# ASSIGNMENT:
Extract the lines that carry the string "computer" from the listing.
EXCERPTED RECORDS: Begin
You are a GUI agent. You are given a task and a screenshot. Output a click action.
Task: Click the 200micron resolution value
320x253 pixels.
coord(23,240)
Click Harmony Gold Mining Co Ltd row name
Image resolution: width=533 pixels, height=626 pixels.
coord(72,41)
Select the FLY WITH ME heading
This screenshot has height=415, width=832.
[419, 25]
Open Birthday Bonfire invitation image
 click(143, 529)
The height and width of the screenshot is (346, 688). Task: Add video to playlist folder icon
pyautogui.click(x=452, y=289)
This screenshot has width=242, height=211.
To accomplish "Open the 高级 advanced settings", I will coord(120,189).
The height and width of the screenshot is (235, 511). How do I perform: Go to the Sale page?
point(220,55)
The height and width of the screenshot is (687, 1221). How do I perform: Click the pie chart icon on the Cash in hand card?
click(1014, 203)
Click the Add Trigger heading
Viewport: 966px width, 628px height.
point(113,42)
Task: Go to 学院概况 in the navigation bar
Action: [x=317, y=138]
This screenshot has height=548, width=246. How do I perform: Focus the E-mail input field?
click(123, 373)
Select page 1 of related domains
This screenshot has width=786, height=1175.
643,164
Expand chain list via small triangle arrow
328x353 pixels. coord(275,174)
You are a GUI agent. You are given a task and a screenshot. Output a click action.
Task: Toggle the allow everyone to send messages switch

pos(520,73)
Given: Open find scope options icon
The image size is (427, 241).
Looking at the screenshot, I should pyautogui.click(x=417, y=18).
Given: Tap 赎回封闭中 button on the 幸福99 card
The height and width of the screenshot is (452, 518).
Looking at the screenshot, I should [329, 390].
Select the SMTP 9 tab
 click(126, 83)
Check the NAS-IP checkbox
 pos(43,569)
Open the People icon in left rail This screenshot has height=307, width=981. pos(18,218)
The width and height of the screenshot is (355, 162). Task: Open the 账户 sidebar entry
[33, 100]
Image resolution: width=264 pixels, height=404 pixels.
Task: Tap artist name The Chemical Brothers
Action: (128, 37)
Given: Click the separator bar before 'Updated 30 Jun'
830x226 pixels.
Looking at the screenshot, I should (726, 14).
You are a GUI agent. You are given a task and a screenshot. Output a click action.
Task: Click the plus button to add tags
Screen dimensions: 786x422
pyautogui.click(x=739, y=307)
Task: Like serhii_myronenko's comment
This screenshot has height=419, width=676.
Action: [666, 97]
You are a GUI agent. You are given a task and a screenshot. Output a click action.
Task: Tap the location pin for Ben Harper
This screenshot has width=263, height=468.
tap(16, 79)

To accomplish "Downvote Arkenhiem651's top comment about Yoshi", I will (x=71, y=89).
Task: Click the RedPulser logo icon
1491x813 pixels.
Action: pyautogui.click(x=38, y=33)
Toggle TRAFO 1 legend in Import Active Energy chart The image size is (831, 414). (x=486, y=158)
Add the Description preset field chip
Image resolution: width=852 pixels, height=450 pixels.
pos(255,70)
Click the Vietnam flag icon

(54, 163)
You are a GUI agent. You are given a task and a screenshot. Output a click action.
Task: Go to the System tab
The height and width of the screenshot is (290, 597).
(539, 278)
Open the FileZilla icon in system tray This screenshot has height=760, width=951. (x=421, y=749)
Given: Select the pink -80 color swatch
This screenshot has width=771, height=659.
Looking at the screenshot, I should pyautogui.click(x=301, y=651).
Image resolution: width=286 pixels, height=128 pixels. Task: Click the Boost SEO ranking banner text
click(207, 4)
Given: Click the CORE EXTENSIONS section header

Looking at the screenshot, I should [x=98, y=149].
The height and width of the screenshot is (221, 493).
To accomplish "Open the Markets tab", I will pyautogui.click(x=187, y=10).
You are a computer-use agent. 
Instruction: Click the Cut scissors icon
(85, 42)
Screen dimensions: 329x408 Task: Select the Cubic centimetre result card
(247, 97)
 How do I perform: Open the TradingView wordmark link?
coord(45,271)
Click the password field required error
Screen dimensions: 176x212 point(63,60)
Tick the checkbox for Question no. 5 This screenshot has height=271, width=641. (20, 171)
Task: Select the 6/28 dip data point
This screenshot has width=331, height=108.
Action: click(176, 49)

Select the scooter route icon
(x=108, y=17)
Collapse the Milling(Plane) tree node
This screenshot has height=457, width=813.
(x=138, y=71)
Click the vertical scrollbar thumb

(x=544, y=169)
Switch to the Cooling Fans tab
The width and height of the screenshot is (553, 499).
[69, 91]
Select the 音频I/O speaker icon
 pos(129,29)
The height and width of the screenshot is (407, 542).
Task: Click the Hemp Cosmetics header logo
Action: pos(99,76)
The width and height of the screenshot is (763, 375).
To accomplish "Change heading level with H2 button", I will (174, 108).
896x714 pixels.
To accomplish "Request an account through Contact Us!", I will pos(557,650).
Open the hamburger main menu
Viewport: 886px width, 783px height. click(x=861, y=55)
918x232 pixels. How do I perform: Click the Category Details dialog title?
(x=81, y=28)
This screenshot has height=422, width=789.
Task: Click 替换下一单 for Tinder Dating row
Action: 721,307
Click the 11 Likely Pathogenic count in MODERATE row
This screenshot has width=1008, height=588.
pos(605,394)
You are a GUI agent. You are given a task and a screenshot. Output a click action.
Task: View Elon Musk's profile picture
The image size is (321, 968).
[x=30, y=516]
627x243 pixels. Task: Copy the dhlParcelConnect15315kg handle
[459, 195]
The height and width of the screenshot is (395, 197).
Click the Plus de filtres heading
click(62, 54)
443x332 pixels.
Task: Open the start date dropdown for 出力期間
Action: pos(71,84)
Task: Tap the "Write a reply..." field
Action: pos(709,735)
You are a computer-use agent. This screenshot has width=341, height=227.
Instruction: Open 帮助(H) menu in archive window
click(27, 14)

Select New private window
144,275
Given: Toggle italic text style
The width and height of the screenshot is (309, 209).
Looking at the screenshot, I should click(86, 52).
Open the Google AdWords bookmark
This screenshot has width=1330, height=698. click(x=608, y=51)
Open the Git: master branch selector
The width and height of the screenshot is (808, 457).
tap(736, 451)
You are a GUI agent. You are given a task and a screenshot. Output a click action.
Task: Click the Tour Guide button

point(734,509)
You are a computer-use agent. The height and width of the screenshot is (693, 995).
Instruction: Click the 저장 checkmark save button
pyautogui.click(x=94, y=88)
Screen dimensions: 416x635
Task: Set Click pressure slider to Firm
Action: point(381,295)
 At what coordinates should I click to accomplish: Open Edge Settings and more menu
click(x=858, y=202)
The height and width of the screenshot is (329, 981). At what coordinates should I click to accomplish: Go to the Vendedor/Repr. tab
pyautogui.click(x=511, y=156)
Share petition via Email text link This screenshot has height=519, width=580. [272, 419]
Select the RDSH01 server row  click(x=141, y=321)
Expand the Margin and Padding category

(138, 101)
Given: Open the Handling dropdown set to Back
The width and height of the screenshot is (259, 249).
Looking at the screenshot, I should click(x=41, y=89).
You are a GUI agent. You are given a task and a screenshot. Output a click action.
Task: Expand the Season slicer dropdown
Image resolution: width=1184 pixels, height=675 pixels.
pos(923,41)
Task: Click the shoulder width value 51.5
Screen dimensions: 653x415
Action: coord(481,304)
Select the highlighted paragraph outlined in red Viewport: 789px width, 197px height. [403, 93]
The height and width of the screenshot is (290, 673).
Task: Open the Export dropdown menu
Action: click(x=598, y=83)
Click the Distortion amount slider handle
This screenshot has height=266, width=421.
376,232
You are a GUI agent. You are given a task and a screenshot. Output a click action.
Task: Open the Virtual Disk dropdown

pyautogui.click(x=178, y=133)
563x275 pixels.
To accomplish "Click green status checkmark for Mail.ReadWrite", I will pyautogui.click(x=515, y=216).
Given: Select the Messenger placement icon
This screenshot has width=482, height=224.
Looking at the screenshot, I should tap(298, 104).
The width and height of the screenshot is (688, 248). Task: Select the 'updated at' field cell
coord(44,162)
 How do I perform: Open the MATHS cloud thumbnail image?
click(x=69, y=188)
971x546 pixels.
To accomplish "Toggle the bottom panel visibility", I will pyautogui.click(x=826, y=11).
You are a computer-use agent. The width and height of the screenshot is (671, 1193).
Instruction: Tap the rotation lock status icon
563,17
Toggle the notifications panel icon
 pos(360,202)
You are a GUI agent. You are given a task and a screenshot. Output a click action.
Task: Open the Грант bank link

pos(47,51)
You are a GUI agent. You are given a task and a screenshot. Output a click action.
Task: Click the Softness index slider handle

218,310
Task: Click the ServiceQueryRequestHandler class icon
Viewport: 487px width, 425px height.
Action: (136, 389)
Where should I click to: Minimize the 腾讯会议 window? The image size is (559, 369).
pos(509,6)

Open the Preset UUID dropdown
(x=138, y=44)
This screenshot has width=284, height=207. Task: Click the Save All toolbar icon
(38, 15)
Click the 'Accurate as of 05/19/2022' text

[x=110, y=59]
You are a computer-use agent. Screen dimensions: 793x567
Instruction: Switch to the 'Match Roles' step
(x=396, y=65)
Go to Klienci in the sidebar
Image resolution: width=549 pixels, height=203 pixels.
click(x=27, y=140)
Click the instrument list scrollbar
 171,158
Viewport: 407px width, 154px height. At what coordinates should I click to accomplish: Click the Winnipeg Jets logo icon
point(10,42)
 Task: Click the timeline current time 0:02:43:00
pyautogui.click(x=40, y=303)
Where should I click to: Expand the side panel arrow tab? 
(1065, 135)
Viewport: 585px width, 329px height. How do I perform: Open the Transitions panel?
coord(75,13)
EXCERPTED RECORDS: End
# RESULT OF THE TASK:
You are a computer-use agent. 
You are a computer-use agent. This screenshot has width=341, height=227.
You are a computer-use agent. The height and width of the screenshot is (693, 995).
You are a computer-use agent. The width and height of the screenshot is (671, 1193).
You are a computer-use agent. Screen dimensions: 793x567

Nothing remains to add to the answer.